The first relevant changes should probably be:
- buffer_map should be a system map to avoid blocking.
- vm_map* routines should not create extra objects on system maps
since the object allocation might block. Since system maps
might be manipulated by interrupts, blocking is not allowed.
- vm_map_entry_create and vm_map_entry_dispose should use
zalloci/zfreei when allocating/freeing elements from/to
kmapentzone. This to avoid race conditions when interrupts
manipulate maps.
Further changes might be needed to ensure consistent behavior as
blocking routines called from routines not allowed to block is found.
I do not plan on committing any fix for this before it has been reviewed.
- Tor Egge
> Further changes might be needed to ensure consistent behavior as
> blocking routines called from routines not allowed to block is found.

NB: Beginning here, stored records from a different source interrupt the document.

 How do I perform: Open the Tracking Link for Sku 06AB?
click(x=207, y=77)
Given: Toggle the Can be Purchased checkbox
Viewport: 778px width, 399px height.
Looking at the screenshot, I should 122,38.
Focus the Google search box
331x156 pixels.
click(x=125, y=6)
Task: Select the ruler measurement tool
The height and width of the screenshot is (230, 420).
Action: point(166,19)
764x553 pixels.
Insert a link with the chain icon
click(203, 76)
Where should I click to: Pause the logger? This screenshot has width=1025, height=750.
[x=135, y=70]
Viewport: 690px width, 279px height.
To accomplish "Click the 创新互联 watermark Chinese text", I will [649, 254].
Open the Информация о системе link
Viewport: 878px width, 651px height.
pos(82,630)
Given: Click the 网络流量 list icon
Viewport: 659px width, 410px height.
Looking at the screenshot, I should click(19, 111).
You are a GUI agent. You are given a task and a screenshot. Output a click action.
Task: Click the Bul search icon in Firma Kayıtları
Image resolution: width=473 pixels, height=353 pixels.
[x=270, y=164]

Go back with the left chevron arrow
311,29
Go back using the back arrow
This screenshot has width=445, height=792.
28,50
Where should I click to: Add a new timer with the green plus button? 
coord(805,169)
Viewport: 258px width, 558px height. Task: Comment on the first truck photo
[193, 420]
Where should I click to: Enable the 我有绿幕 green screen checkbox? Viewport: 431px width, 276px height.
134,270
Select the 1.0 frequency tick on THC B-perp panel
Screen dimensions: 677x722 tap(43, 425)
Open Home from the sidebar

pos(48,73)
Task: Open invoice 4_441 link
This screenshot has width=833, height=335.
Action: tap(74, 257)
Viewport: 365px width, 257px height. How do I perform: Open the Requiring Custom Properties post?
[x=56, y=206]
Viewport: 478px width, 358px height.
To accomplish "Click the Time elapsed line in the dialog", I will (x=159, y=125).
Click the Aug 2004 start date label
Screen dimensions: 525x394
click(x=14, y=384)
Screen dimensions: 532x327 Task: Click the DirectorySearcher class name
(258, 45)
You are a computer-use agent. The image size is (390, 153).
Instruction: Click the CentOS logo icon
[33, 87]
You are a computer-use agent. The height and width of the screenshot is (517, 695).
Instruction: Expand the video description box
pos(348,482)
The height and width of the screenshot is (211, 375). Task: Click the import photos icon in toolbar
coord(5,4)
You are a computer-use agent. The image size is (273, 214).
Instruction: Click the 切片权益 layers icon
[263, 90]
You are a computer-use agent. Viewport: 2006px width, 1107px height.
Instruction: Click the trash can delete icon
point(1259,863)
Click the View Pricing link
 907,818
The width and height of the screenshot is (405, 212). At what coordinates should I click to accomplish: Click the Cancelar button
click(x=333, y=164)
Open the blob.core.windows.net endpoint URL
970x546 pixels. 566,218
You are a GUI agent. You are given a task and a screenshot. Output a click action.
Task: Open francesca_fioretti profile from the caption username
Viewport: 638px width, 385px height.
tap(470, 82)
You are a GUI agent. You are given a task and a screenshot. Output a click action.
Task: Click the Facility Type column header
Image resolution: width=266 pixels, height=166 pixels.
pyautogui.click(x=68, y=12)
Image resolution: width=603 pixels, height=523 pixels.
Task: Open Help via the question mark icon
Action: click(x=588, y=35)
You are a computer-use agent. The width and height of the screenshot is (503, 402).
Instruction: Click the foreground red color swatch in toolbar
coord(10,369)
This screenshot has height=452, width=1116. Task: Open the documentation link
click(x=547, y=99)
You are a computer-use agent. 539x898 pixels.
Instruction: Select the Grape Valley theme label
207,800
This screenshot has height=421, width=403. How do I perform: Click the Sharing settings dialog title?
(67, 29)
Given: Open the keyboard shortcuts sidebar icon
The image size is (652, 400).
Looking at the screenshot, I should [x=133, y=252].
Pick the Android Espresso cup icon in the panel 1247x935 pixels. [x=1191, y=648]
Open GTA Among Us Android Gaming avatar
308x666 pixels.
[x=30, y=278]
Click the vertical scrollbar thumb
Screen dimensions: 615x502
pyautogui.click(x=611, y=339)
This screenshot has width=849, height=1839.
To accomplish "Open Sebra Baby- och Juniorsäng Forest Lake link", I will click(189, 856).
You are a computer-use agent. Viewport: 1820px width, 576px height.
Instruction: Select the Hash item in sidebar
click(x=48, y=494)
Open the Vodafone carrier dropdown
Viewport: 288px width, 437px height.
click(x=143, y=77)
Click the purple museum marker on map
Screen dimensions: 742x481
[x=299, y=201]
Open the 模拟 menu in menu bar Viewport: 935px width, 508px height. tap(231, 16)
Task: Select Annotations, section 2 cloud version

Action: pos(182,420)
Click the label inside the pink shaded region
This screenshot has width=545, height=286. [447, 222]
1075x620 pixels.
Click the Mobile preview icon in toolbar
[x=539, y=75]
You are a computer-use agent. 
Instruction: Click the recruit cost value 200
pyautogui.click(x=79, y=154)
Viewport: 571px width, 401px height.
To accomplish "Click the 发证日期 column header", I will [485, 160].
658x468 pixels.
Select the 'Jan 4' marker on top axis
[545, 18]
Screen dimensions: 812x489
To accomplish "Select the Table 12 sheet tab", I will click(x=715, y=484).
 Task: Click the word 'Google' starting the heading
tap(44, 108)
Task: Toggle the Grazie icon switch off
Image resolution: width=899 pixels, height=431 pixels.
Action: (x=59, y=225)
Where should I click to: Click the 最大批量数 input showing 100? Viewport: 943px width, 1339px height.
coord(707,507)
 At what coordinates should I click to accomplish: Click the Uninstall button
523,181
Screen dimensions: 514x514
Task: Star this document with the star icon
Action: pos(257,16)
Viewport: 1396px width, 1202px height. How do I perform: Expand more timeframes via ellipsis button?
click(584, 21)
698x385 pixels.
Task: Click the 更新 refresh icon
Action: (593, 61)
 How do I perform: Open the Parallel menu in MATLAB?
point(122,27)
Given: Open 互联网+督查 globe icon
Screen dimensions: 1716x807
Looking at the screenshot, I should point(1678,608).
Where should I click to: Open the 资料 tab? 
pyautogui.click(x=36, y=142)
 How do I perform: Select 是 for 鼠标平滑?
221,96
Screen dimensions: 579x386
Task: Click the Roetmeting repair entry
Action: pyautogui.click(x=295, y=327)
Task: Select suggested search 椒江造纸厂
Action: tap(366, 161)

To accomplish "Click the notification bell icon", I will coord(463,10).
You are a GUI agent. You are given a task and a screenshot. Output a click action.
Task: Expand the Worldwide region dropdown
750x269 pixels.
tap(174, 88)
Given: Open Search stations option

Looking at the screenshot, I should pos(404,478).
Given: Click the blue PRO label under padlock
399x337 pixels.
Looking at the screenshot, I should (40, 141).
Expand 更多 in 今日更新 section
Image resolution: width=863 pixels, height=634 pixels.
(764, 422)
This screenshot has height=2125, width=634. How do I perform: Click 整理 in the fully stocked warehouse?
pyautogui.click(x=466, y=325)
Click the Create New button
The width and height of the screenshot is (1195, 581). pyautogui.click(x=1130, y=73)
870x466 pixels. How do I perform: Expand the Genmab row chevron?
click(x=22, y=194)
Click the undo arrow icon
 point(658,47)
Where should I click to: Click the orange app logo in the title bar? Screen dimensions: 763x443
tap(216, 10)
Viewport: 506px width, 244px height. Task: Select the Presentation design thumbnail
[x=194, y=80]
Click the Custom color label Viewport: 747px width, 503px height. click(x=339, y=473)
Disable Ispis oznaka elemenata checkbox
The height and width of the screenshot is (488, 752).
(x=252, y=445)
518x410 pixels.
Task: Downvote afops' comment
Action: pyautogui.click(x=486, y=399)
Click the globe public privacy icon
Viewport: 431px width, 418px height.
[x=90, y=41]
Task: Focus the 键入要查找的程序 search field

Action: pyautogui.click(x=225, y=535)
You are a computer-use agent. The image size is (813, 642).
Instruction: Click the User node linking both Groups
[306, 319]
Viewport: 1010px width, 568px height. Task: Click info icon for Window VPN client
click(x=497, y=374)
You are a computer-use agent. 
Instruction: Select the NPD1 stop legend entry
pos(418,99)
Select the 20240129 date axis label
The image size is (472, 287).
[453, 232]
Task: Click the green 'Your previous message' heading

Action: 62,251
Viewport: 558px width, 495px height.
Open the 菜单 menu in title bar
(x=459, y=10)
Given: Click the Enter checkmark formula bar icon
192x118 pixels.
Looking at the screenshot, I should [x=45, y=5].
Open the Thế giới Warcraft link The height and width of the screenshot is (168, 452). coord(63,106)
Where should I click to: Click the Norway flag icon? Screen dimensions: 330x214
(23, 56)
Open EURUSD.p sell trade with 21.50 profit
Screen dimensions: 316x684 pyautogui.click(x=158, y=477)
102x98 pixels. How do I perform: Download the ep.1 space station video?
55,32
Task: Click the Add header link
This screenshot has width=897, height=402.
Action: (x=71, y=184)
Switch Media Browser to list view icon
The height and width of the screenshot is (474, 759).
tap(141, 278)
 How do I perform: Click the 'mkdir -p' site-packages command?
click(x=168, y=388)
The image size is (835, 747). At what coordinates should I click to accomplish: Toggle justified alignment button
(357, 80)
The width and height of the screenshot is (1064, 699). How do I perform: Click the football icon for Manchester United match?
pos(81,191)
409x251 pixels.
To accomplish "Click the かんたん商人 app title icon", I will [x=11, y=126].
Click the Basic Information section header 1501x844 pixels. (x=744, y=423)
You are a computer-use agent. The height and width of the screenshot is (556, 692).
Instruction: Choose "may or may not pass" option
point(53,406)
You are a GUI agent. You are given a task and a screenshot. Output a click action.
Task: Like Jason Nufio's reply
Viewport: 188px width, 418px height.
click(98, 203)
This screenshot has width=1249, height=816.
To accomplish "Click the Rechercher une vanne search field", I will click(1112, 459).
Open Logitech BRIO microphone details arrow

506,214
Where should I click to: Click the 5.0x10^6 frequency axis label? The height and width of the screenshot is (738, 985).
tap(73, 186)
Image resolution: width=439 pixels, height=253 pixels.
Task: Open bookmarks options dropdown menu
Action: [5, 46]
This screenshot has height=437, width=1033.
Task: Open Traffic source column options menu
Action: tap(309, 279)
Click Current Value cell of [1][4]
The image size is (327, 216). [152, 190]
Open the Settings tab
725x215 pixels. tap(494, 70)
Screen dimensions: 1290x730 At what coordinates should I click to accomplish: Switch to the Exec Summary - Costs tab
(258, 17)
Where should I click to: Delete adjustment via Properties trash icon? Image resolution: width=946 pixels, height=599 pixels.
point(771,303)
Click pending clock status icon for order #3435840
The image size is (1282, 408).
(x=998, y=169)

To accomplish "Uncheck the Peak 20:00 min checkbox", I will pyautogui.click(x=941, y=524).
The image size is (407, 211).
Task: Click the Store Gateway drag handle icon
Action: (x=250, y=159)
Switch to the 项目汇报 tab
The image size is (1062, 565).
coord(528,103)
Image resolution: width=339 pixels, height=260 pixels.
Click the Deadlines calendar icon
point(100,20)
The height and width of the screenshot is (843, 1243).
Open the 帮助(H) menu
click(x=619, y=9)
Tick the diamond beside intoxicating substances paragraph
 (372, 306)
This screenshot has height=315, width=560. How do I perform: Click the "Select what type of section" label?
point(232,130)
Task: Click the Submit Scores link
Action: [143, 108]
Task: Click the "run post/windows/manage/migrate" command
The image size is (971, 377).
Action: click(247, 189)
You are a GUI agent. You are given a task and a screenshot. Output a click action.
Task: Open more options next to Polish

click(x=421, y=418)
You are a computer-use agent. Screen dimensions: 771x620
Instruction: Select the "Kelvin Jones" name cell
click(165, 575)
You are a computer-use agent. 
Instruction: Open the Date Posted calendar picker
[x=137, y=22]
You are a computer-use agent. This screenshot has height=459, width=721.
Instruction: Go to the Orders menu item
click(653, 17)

While running a kernel instrumented with further sanity checks I
found the additional problem:
panic: zfree interrupt zone withput proper spl
mp_lock = 01000001; cpuid = 1; lapic.id = 00000000
Debugger("panic")
Stopped at Debugger+0x34: movb $0,in_Debugger.609
db> trace
Debugger(c02b5072) at Debugger+0x34
panic(c02d25a0,8,0,594ae000,80000000) at panic+0xa4
swp_pager_meta_ctl(dcec9300,0,2,dceedf28,c02596ad) at swp_pager_meta_ctl+0x137
swap_pager_unswapped(c0bb28dc) at swap_pager_unswapped+0x13
vm_fault(d7b42340,594ae000,2,8,c) at vm_fault+0x9e1
trap_pfault(dceedfa8,1,594ae018,0,0) at trap_pfault+0xa2
trap(2f,2f,2f,0,0) at trap+0x1ff
calltrap() at calltrap+0x17
--- trap 0xc, eip = 0x80921dc, esp = 0xbfbffc14, ebp = 0xbfbffc3c ---
db> panic
Calls to zfree on swap_zone without splvm() protection seems like an error.
- Tor Egge
Here is a suggested fix. Please review.
Index: sys/i386/i386/machdep.c
===================================================================
RCS file: /home/ncvs/src/sys/i386/i386/machdep.c,v
retrieving revision 1.401
diff -u -r1.401 machdep.c
--- sys/i386/i386/machdep.c 2000/08/13 05:17:46 1.401
+++ sys/i386/i386/machdep.c 2000/08/15 22:39:49
@@ -379,6 +379,7 @@
(nbuf*BKVASIZE) + (nswbuf*MAXPHYS) + pager_map_size);
buffer_map = kmem_suballoc(clean_map, &buffer_sva, &buffer_eva,
(nbuf*BKVASIZE));
+ buffer_map->system_map = 1;
pager_map = kmem_suballoc(clean_map, &pager_sva, &pager_eva,
(nswbuf*MAXPHYS) + pager_map_size);
pager_map->system_map = 1;
Index: sys/vm/vm_map.c
===================================================================
RCS file: /home/ncvs/src/sys/vm/vm_map.c,v
retrieving revision 1.190
diff -u -r1.190 vm_map.c
--- sys/vm/vm_map.c 2000/05/14 18:46:40 1.190
+++ sys/vm/vm_map.c 2000/08/15 22:39:49
@@ -271,7 +271,10 @@
vm_map_t map;
vm_map_entry_t entry;
{
- zfree((map->system_map || !mapentzone) ? kmapentzone : mapentzone, entry);
+ if (map->system_map || !mapentzone)
+ zfreei(kmapentzone, entry);
+ else
+ zfree(mapentzone, entry);
}
/*
@@ -286,8 +289,10 @@
{
vm_map_entry_t new_entry;
- new_entry = zalloc((map->system_map || !mapentzone) ?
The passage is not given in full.